16. ENTIRE AGREEMENT.
This Agreement contains the entire agreement of the parties regarding the subject matter of this Agreement, and there are no other promises or conditions in any other agreement whether oral or written.

17. SEVERABILITY.
The patties have attempted to limit the non-compete provision so that it applies only to the extent necessary to protect legitimate business and property interests. If any provision of this Agreement shall be held to be invalid or unenforceable for any reason, the remaining provisions shall continue to be valid and enforceable.

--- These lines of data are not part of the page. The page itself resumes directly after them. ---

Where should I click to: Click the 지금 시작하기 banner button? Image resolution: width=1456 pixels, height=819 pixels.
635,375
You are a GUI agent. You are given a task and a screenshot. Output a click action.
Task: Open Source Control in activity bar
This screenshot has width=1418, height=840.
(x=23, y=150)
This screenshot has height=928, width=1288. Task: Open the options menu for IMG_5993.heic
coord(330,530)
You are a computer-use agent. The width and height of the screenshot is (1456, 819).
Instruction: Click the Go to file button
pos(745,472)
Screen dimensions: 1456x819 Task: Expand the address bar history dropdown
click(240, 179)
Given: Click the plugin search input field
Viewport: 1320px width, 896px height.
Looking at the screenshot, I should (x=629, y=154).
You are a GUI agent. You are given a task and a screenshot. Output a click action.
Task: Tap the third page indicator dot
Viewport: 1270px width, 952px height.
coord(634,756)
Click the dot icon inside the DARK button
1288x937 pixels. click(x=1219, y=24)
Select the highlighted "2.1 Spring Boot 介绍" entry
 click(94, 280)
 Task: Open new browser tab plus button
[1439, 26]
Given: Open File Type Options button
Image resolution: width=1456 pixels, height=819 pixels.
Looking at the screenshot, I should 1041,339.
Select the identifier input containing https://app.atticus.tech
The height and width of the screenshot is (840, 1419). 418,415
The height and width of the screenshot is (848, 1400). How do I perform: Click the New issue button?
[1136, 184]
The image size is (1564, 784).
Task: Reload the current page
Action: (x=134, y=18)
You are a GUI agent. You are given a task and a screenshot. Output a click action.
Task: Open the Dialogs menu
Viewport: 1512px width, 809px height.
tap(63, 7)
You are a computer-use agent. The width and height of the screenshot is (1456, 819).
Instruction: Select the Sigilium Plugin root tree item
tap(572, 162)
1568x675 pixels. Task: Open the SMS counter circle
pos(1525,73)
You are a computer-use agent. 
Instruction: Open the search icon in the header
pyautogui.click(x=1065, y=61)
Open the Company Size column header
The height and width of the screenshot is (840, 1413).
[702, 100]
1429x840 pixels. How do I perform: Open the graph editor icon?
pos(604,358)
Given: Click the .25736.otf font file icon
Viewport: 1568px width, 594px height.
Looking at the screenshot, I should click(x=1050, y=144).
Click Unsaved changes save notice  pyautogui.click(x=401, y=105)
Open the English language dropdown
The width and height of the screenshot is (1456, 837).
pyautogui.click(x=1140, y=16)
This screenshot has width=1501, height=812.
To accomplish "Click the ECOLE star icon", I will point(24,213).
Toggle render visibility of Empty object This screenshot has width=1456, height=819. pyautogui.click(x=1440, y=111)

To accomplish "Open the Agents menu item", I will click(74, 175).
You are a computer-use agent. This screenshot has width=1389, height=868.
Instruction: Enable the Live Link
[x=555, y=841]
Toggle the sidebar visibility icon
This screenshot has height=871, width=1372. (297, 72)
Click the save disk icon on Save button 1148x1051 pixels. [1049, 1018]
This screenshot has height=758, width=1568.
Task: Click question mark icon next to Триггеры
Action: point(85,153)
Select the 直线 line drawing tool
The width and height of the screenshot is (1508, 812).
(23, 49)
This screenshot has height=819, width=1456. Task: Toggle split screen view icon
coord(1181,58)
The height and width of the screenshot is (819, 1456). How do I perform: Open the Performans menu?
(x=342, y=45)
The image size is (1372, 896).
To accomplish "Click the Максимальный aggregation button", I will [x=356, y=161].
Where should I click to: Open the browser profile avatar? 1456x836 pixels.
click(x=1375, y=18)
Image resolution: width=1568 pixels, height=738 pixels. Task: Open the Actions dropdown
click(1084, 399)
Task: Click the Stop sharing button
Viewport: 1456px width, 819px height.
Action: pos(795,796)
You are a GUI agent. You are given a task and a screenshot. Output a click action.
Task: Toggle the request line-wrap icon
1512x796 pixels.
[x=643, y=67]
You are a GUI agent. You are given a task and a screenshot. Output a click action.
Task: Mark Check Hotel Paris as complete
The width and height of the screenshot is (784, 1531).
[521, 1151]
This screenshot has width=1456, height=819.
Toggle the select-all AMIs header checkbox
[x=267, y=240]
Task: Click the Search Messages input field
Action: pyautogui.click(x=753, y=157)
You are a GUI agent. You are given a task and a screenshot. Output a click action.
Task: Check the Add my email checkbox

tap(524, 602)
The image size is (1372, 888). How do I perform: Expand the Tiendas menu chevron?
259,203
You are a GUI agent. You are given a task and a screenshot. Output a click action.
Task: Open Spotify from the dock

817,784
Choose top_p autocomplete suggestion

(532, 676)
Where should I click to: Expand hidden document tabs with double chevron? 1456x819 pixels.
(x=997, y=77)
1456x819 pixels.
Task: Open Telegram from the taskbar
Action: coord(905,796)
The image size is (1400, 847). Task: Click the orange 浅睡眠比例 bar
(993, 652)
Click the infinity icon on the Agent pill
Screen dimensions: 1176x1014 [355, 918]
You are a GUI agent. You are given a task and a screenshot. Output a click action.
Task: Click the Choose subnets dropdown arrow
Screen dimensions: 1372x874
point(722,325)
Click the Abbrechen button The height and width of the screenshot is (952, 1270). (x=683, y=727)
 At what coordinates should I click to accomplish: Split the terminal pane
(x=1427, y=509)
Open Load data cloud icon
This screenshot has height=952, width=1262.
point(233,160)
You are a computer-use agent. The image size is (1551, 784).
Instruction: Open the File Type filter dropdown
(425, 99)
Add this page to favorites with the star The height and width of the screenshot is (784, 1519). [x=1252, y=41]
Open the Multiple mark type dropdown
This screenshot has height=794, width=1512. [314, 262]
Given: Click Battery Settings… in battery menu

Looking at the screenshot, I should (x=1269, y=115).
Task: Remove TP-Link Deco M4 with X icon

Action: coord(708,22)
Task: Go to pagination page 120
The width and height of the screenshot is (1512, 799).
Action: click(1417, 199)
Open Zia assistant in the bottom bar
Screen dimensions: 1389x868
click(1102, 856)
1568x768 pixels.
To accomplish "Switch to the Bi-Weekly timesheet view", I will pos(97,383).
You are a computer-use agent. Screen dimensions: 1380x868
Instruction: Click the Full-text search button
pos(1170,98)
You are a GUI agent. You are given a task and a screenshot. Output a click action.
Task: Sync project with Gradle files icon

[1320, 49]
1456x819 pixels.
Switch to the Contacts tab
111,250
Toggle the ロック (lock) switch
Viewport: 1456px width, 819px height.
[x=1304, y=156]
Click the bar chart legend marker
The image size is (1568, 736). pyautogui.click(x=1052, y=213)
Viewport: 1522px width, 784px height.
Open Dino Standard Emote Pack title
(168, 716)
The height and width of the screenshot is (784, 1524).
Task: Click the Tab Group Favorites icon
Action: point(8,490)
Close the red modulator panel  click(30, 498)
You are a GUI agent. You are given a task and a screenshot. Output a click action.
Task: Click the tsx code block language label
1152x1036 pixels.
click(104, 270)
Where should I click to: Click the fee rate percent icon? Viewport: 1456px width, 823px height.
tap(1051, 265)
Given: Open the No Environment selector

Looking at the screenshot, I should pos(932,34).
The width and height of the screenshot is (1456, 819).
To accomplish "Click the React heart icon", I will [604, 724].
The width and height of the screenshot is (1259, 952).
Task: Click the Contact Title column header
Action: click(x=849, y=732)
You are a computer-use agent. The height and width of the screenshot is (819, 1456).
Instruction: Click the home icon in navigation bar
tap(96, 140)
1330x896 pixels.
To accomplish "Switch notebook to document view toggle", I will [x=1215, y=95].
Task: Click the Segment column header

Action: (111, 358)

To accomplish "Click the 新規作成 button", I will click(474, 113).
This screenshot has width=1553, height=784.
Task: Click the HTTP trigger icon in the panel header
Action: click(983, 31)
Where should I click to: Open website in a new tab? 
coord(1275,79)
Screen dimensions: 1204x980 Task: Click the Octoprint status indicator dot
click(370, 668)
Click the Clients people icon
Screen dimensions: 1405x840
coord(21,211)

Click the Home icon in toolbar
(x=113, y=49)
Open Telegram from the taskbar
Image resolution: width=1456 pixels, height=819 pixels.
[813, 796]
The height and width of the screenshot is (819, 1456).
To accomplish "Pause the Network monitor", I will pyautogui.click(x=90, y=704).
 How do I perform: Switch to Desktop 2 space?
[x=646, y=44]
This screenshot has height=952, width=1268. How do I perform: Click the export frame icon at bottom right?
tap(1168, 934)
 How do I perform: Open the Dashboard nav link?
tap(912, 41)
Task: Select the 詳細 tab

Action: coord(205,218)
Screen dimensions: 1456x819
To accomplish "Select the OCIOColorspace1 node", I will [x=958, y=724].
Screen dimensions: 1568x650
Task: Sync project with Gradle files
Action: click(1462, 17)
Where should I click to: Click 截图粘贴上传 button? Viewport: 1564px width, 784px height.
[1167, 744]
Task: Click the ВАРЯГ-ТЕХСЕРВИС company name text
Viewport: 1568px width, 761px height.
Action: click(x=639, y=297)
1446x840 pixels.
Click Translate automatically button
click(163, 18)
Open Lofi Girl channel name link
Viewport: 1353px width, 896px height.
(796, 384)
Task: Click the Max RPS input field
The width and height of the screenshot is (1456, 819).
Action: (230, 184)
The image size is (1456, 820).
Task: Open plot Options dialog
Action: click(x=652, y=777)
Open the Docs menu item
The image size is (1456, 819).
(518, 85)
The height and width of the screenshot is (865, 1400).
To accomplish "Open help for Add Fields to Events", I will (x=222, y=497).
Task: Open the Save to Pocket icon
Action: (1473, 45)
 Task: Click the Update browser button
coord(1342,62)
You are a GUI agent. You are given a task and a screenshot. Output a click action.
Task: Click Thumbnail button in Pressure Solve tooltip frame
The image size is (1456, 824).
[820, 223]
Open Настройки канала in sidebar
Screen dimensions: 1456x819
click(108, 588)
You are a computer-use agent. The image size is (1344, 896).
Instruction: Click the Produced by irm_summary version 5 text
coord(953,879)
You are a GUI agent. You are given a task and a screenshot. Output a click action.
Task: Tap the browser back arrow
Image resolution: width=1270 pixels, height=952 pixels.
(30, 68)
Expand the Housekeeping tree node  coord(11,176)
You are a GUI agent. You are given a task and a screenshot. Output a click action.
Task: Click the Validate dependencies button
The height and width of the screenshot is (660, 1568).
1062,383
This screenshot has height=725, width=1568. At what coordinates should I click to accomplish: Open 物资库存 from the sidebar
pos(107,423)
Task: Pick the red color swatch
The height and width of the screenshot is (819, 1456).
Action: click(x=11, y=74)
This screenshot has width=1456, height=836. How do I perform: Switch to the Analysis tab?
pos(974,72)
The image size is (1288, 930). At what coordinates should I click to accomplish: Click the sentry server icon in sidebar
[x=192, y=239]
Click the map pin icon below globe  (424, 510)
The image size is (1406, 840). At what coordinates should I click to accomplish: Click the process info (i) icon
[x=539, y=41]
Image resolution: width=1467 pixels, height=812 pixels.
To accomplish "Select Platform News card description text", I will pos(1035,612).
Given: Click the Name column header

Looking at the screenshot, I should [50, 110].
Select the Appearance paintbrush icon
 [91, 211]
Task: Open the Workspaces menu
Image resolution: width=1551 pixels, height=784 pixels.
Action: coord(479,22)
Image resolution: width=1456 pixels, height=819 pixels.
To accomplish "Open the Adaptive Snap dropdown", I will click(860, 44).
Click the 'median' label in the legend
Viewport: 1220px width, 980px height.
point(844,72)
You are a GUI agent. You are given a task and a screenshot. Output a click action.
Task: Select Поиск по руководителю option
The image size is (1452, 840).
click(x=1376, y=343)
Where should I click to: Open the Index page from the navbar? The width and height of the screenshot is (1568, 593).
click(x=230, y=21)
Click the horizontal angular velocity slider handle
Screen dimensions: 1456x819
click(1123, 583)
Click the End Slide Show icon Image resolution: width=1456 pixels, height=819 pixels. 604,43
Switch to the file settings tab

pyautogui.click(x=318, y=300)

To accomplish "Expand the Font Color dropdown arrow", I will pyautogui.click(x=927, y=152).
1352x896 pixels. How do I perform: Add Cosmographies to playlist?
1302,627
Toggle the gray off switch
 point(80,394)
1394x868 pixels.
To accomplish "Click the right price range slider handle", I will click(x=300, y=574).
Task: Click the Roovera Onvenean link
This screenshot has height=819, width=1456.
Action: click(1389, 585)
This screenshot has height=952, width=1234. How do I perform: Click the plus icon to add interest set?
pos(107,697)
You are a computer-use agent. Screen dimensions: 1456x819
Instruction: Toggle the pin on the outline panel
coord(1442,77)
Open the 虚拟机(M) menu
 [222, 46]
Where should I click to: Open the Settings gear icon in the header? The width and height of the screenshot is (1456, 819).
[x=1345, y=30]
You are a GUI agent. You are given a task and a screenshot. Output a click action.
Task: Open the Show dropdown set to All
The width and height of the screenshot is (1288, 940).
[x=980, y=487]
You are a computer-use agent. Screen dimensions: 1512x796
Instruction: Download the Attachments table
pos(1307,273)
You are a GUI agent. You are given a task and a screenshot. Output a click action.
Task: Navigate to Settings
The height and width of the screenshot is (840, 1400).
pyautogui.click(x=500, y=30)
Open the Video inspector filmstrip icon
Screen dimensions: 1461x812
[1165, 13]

If a court finds that any provision of this Agreement is invalid or unenforceable, but that by limiting such provision it would become valid and enforceable, then such provision shall be deemed to be written, construed, and enforced as so limited.

18. INJUNCTION.
It is agreed that if Licensee Party violates the terms of this Agreement irreparable has and will occur, and money damages will be in sufficient to compensate THIS SELLER, Therefore, THIS SELLER or the agent thereof will be entitled to seek injunctive relief (i.e,. a court order that requires Licensee Party to comply with this Agreement) to enforce the terms of this Agreement.

19. APPLICABLE LAW.
This Agreement shall be governed by the laws of the State of California.

20. ENFORCEABILITY AND APPLICABILITY
This Agreement is in force majure upon receipt of funds, delivery or shipping of the product, and this agreement may be modified by THIS SELLER upon service of any amendment upon the Licensee Party if not objected to within 5 days.